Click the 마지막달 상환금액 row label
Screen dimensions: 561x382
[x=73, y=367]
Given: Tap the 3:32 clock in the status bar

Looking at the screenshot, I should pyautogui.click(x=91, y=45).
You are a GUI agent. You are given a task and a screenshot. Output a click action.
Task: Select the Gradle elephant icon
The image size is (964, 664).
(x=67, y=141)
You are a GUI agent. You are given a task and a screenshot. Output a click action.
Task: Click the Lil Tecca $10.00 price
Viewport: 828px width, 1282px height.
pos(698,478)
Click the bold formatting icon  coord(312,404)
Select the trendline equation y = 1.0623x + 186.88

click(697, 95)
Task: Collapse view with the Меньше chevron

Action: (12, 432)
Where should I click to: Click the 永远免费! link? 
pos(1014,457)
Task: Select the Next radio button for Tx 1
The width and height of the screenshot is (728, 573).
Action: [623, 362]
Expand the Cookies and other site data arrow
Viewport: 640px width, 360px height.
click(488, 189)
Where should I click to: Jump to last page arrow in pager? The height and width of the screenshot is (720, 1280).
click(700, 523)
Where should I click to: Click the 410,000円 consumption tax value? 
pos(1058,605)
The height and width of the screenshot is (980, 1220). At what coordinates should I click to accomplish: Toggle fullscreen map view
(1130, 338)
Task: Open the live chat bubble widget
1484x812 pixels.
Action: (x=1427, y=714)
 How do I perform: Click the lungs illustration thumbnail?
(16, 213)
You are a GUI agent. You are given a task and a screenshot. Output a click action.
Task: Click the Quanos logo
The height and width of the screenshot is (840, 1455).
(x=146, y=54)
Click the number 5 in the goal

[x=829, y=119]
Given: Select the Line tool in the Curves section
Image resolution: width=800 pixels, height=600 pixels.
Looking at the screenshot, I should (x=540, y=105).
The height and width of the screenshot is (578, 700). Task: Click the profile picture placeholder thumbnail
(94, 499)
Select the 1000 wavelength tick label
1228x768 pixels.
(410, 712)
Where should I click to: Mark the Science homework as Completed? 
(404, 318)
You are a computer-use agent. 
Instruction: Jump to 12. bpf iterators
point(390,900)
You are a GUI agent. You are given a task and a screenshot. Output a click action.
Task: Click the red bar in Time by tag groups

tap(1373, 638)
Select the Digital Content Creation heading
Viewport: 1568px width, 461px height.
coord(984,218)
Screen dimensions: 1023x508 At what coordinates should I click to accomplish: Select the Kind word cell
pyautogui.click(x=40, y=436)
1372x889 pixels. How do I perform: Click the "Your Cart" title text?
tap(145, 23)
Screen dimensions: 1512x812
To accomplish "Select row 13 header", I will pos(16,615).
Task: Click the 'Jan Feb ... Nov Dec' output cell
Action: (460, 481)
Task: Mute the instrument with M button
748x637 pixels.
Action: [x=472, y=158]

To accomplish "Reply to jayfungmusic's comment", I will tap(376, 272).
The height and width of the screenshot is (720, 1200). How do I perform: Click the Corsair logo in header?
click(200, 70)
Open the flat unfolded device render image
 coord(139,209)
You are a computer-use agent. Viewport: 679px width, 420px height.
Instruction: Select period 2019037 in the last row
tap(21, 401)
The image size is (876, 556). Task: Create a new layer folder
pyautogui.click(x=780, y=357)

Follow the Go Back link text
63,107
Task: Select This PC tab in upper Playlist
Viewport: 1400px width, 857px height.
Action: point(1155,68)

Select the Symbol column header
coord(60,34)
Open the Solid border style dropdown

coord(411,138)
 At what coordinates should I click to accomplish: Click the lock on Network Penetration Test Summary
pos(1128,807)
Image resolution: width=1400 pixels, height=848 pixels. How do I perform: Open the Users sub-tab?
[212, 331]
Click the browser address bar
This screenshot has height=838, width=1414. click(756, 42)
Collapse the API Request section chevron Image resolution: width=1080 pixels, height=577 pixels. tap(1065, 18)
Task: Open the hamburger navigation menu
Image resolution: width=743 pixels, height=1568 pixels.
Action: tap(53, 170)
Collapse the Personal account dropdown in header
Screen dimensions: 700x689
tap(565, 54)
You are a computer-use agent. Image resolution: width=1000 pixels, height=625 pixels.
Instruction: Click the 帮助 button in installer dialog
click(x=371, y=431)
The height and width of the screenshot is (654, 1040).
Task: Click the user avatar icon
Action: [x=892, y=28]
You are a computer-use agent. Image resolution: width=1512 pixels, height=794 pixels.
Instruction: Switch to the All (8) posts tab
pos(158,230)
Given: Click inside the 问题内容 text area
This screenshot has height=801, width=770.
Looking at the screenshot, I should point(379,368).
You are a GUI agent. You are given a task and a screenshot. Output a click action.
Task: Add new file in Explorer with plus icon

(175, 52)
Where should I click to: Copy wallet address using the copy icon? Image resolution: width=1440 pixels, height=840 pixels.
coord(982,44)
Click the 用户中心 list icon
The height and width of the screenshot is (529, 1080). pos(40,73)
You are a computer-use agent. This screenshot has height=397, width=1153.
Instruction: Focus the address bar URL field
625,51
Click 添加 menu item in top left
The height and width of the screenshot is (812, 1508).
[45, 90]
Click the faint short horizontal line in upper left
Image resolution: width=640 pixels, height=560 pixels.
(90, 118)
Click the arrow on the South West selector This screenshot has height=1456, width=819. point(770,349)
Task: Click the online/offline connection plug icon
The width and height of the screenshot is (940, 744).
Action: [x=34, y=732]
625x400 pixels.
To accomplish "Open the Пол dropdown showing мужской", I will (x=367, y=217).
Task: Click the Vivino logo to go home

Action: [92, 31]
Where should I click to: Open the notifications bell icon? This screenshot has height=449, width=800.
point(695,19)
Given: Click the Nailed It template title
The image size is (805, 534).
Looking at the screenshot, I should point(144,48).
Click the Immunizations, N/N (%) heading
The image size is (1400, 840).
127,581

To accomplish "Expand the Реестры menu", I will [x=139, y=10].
==*==
## Problem
The material must be repeated in full, with every line exact.

## Task result
Click the 마지막달 상환금액 row label
Screen dimensions: 561x382
[x=73, y=367]
Given: Tap the 3:32 clock in the status bar

Looking at the screenshot, I should pyautogui.click(x=91, y=45).
You are a GUI agent. You are given a task and a screenshot. Output a click action.
Task: Select the Gradle elephant icon
The image size is (964, 664).
(x=67, y=141)
You are a GUI agent. You are given a task and a screenshot. Output a click action.
Task: Click the Lil Tecca $10.00 price
Viewport: 828px width, 1282px height.
pos(698,478)
Click the bold formatting icon  coord(312,404)
Select the trendline equation y = 1.0623x + 186.88

click(697, 95)
Task: Collapse view with the Меньше chevron

Action: (12, 432)
Where should I click to: Click the 永远免费! link? 
pos(1014,457)
Task: Select the Next radio button for Tx 1
The width and height of the screenshot is (728, 573).
Action: [623, 362]
Expand the Cookies and other site data arrow
Viewport: 640px width, 360px height.
click(488, 189)
Where should I click to: Jump to last page arrow in pager? The height and width of the screenshot is (720, 1280).
click(700, 523)
Where should I click to: Click the 410,000円 consumption tax value? 
pos(1058,605)
The height and width of the screenshot is (980, 1220). At what coordinates should I click to accomplish: Toggle fullscreen map view
(1130, 338)
Task: Open the live chat bubble widget
1484x812 pixels.
Action: (x=1427, y=714)
 How do I perform: Click the lungs illustration thumbnail?
(16, 213)
You are a GUI agent. You are given a task and a screenshot. Output a click action.
Task: Click the Quanos logo
The height and width of the screenshot is (840, 1455).
(x=146, y=54)
Click the number 5 in the goal

[x=829, y=119]
Given: Select the Line tool in the Curves section
Image resolution: width=800 pixels, height=600 pixels.
Looking at the screenshot, I should (x=540, y=105).
The height and width of the screenshot is (578, 700). Task: Click the profile picture placeholder thumbnail
(94, 499)
Select the 1000 wavelength tick label
1228x768 pixels.
(410, 712)
Where should I click to: Mark the Science homework as Completed? 
(404, 318)
You are a computer-use agent. 
Instruction: Jump to 12. bpf iterators
point(390,900)
You are a GUI agent. You are given a task and a screenshot. Output a click action.
Task: Click the red bar in Time by tag groups

tap(1373, 638)
Select the Digital Content Creation heading
Viewport: 1568px width, 461px height.
coord(984,218)
Screen dimensions: 1023x508 At what coordinates should I click to accomplish: Select the Kind word cell
pyautogui.click(x=40, y=436)
1372x889 pixels. How do I perform: Click the "Your Cart" title text?
tap(145, 23)
Screen dimensions: 1512x812
To accomplish "Select row 13 header", I will pos(16,615).
Task: Click the 'Jan Feb ... Nov Dec' output cell
Action: (460, 481)
Task: Mute the instrument with M button
748x637 pixels.
Action: [x=472, y=158]

To accomplish "Reply to jayfungmusic's comment", I will tap(376, 272).
The height and width of the screenshot is (720, 1200). How do I perform: Click the Corsair logo in header?
click(200, 70)
Open the flat unfolded device render image
 coord(139,209)
You are a computer-use agent. Viewport: 679px width, 420px height.
Instruction: Select period 2019037 in the last row
tap(21, 401)
The image size is (876, 556). Task: Create a new layer folder
pyautogui.click(x=780, y=357)

Follow the Go Back link text
63,107
Task: Select This PC tab in upper Playlist
Viewport: 1400px width, 857px height.
Action: point(1155,68)

Select the Symbol column header
coord(60,34)
Open the Solid border style dropdown

coord(411,138)
 At what coordinates should I click to accomplish: Click the lock on Network Penetration Test Summary
pos(1128,807)
Image resolution: width=1400 pixels, height=848 pixels. How do I perform: Open the Users sub-tab?
[212, 331]
Click the browser address bar
This screenshot has height=838, width=1414. click(756, 42)
Collapse the API Request section chevron Image resolution: width=1080 pixels, height=577 pixels. tap(1065, 18)
Task: Open the hamburger navigation menu
Image resolution: width=743 pixels, height=1568 pixels.
Action: tap(53, 170)
Collapse the Personal account dropdown in header
Screen dimensions: 700x689
tap(565, 54)
You are a computer-use agent. Image resolution: width=1000 pixels, height=625 pixels.
Instruction: Click the 帮助 button in installer dialog
click(x=371, y=431)
The height and width of the screenshot is (654, 1040).
Task: Click the user avatar icon
Action: [x=892, y=28]
You are a computer-use agent. Image resolution: width=1512 pixels, height=794 pixels.
Instruction: Switch to the All (8) posts tab
pos(158,230)
Given: Click inside the 问题内容 text area
This screenshot has height=801, width=770.
Looking at the screenshot, I should point(379,368).
You are a GUI agent. You are given a task and a screenshot. Output a click action.
Task: Add new file in Explorer with plus icon

(175, 52)
Where should I click to: Copy wallet address using the copy icon? Image resolution: width=1440 pixels, height=840 pixels.
coord(982,44)
Click the 用户中心 list icon
The height and width of the screenshot is (529, 1080). pos(40,73)
You are a computer-use agent. This screenshot has height=397, width=1153.
Instruction: Focus the address bar URL field
625,51
Click 添加 menu item in top left
The height and width of the screenshot is (812, 1508).
[45, 90]
Click the faint short horizontal line in upper left
Image resolution: width=640 pixels, height=560 pixels.
(90, 118)
Click the arrow on the South West selector This screenshot has height=1456, width=819. point(770,349)
Task: Click the online/offline connection plug icon
The width and height of the screenshot is (940, 744).
Action: [x=34, y=732]
625x400 pixels.
To accomplish "Open the Пол dropdown showing мужской", I will (x=367, y=217).
Task: Click the Vivino logo to go home

Action: [92, 31]
Where should I click to: Open the notifications bell icon? This screenshot has height=449, width=800.
point(695,19)
Given: Click the Nailed It template title
The image size is (805, 534).
Looking at the screenshot, I should point(144,48).
Click the Immunizations, N/N (%) heading
The image size is (1400, 840).
127,581

To accomplish "Expand the Реестры menu", I will [x=139, y=10].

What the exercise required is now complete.